Labans Kultspiel vor Gräser Pagangrott im August 1917

„Licht der Freiheit! … Brechet aus! Aus den Gefängnissen des steinharten Zwanges … mit eurem Schrei … dem starken Odem des Kommenden.“ (Dörr TTW 36f.)

Rudolf von Laban, der seit 1913 auf dem Monte Verità seine Tanzschule installiert hatte, erlebte in diesen Jahren einen Durchbruch, sieht „neuer Welten kommende Lande“ (TTW 37). „Die verlogene (väterliche) Ordnung soll gestürzt und durch eine ‚neue’ heroische Gemeinschaft von ‚wahrer Menschenart’ (Brüdergemeinschaft) ersetzt werden“, schreibt seine Biografin (TTW 29). Er feiert den neuen, den Feuermenschen Fiur, den „Anarchos“ und „Orgiastos“, und „das heilige Fest“ (TTW 25). Während des „Anationalen Kongresses“ im August 1917 inszeniert er, mitten im Mordgetümmel des Weltkriegs, das dreiteilige „Sonnenfest“. Es begann mit dem Sonnenuntergang am Abend, hatte seinen Mittelpunkt um Mitternacht vor der Grotte Gusto Gräsers, und endete mit Wiederaufgang der Sonne am anderen Morgen.

Aufgaben:
1. Vor wessen Grotte lag laut dem Textabschnitt über Labans Sonnenfest der Mittelpunkt der Feier um Mitternacht?
2. Schreibe den Text über Labans Sonnenfest von 1917 im Anschluss an seinen letzten Satz weiter.

Gespeicherte Zeilen:
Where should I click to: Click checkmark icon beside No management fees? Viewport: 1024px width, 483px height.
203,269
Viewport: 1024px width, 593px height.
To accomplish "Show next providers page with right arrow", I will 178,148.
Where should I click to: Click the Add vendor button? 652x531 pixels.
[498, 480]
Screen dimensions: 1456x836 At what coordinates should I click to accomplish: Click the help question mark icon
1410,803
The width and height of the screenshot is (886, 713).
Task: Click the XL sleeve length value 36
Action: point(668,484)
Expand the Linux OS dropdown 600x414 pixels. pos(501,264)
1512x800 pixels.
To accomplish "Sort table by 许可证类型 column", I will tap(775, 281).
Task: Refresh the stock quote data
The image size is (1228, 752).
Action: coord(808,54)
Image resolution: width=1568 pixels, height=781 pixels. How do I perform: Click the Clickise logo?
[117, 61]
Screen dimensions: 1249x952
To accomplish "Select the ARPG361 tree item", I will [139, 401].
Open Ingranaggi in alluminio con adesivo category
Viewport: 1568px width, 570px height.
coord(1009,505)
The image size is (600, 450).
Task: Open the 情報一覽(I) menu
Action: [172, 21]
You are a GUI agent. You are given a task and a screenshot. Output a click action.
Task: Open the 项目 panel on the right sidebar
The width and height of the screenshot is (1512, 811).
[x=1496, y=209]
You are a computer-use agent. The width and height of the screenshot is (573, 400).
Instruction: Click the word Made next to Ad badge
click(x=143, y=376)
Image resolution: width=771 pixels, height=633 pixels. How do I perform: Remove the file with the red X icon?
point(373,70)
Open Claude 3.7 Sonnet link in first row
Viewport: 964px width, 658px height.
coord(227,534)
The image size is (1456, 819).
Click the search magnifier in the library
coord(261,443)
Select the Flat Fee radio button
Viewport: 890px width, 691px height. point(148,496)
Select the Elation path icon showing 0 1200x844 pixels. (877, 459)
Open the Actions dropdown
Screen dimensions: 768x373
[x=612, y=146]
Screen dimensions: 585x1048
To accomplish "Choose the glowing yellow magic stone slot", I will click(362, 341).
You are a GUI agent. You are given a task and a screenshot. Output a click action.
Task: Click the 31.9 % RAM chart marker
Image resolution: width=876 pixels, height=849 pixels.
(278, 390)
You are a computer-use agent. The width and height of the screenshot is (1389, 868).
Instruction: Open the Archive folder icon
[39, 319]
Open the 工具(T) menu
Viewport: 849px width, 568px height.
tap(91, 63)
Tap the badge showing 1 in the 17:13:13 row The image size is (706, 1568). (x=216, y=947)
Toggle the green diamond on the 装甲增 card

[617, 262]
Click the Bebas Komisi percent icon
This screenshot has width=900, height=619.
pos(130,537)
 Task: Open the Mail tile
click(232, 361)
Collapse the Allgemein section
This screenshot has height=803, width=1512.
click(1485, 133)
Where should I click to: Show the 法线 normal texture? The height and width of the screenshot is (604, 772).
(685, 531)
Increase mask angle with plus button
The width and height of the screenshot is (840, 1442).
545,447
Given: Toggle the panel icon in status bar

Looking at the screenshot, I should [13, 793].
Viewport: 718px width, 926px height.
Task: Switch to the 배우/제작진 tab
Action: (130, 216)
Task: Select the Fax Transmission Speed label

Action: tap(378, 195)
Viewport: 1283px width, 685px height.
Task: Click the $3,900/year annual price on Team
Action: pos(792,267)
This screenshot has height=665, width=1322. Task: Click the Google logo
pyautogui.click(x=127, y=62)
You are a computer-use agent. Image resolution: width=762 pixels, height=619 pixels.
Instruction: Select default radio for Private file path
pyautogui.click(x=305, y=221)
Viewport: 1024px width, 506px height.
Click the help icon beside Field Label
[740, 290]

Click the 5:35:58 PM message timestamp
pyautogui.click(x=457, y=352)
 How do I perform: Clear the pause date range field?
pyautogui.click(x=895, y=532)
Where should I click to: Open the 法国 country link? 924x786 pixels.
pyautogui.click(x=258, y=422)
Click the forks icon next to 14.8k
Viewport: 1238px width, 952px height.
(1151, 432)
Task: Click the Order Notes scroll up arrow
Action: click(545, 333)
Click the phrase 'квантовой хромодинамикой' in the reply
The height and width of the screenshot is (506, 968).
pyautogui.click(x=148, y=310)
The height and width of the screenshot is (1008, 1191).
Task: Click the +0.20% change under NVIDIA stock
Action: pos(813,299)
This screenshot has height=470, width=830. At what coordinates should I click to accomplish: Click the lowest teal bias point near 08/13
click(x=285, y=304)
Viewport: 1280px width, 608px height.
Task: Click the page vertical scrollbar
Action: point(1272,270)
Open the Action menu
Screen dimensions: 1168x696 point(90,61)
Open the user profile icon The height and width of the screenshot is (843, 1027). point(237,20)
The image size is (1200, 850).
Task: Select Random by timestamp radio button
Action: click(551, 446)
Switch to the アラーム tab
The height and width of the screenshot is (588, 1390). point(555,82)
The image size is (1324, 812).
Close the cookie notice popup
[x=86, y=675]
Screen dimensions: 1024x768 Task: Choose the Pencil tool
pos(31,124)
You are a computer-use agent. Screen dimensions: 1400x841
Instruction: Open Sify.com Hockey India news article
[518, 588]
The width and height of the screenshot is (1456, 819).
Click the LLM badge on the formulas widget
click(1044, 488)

Ergebnisse:
1. Vor der Grotte Gusto Gräsers.

2.
Ein steinerner Altar war errichtet und ragte in den westlichen Himmel, der sich dehnte in Klarheit und Sehnsucht über den dunkler werdenden See; die Gestalten schritten und tanzten und frohlockten mit den feierlichen Worten des Dichters zum Lobpreis der lebenspendenden Sonne vor dem lichten, natürlichen Hintergrund, wie ihn kein Theater bieten kann - im Kreise saß Hans Arp und nickte Beifall. (Flach 18)

Nicht nur Hans Arp saß im Kreise, auch Hugo Ball und Emmy Hennings, höchstwahrscheinlich auch Hans Richter und Ernst Bloch und andere aus der Dada- und Emigrantenszene.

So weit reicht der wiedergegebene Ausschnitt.